Records from a collection:
◇ ◇ ◇ ◇

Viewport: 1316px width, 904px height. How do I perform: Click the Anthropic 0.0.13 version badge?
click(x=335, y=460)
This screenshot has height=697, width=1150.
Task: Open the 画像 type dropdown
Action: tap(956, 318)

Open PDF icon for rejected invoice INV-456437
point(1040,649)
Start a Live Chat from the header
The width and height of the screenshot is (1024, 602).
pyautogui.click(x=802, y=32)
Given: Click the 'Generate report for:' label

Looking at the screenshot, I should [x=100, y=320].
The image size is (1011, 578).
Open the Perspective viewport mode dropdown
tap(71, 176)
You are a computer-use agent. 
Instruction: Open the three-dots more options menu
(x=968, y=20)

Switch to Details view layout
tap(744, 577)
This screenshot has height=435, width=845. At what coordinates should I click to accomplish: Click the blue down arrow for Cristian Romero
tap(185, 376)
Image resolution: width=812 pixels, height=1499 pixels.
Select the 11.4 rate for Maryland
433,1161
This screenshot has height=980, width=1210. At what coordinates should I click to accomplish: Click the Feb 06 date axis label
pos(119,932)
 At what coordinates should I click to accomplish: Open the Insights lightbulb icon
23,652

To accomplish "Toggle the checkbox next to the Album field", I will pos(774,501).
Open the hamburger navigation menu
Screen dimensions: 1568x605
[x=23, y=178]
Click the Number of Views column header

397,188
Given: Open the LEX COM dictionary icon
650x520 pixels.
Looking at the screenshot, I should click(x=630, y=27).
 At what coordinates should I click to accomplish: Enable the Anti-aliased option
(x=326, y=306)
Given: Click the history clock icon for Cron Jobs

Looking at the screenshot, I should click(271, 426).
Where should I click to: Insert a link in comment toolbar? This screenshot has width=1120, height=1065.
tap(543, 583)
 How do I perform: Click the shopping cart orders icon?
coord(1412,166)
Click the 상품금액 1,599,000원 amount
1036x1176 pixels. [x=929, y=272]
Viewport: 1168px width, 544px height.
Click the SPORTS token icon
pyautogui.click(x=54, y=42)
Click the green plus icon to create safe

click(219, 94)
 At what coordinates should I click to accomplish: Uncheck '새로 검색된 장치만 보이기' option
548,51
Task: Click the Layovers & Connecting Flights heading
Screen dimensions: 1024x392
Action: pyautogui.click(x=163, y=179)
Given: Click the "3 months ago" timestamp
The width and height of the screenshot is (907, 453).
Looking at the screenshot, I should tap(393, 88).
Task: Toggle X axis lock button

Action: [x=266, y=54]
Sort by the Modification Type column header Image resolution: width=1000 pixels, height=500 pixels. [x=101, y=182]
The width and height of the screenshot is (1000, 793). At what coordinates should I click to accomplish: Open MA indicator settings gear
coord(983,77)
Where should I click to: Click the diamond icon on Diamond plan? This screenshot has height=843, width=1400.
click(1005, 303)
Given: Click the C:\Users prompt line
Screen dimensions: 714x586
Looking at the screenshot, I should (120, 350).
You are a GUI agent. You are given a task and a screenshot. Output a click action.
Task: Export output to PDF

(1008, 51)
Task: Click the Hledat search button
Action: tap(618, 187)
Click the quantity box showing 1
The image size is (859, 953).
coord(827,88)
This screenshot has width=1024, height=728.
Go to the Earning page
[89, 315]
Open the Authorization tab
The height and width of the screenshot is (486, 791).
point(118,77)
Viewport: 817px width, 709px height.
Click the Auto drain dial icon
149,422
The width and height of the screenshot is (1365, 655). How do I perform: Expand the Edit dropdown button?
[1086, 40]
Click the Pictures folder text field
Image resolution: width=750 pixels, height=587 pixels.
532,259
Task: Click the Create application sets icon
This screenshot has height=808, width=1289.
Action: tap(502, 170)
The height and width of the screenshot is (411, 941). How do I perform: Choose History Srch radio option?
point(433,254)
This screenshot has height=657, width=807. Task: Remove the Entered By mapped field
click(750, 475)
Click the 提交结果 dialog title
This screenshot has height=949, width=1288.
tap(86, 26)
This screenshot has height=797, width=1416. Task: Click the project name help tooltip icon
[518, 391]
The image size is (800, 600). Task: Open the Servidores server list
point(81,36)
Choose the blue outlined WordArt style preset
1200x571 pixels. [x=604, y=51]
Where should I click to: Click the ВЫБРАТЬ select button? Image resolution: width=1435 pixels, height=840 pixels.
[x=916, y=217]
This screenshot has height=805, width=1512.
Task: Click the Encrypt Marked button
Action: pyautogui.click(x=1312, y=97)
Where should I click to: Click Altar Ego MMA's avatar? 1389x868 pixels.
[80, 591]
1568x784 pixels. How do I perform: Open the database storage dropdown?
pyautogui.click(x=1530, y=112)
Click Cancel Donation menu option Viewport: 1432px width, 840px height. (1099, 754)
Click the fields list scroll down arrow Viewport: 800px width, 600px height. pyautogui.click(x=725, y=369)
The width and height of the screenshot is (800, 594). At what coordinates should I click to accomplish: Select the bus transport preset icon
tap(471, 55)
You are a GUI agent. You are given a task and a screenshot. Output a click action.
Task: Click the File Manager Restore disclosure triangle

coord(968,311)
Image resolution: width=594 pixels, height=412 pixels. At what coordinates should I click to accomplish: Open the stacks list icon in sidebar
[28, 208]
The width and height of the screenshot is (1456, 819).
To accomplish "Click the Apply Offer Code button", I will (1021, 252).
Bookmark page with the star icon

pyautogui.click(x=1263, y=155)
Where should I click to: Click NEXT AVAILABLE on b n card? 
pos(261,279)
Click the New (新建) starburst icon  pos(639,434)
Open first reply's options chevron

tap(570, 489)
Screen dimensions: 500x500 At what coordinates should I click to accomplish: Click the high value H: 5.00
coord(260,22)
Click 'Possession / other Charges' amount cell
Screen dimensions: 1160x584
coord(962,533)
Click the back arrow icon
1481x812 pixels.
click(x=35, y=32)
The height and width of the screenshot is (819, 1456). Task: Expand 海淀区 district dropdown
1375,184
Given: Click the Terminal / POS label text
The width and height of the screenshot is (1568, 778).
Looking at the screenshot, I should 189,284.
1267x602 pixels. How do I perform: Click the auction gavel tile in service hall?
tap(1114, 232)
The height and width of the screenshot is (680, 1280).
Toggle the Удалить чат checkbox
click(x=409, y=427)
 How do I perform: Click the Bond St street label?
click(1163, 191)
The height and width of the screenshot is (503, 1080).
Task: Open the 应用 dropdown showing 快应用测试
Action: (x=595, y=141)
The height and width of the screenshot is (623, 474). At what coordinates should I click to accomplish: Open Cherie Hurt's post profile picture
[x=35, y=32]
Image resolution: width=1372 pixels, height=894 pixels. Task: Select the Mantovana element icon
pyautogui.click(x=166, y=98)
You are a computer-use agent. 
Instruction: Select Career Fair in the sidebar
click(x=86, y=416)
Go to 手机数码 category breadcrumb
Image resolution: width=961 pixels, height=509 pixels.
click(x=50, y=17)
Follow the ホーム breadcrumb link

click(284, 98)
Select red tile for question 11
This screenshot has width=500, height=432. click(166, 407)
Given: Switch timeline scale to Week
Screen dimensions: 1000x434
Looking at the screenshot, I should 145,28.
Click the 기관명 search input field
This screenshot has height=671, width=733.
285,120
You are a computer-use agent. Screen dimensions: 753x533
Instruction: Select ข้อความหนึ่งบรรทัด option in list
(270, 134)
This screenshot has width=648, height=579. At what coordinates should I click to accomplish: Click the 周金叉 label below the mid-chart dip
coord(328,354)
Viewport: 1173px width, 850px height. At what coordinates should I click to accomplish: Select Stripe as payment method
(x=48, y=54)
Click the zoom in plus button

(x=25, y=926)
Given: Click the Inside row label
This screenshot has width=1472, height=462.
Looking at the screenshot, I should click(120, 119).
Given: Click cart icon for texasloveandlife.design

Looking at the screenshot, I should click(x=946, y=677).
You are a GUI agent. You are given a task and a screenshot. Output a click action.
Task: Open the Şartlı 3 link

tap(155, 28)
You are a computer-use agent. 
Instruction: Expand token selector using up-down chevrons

◇ ◇ ◇ ◇

• About this exercise: Your output should be the lines from the one with "Given: Click cart" through the end of the records above, copied exactly.

• Task solution:
Given: Click cart icon for texasloveandlife.design

Looking at the screenshot, I should click(x=946, y=677).
You are a GUI agent. You are given a task and a screenshot. Output a click action.
Task: Open the Şartlı 3 link

tap(155, 28)
You are a computer-use agent. 
Instruction: Expand token selector using up-down chevrons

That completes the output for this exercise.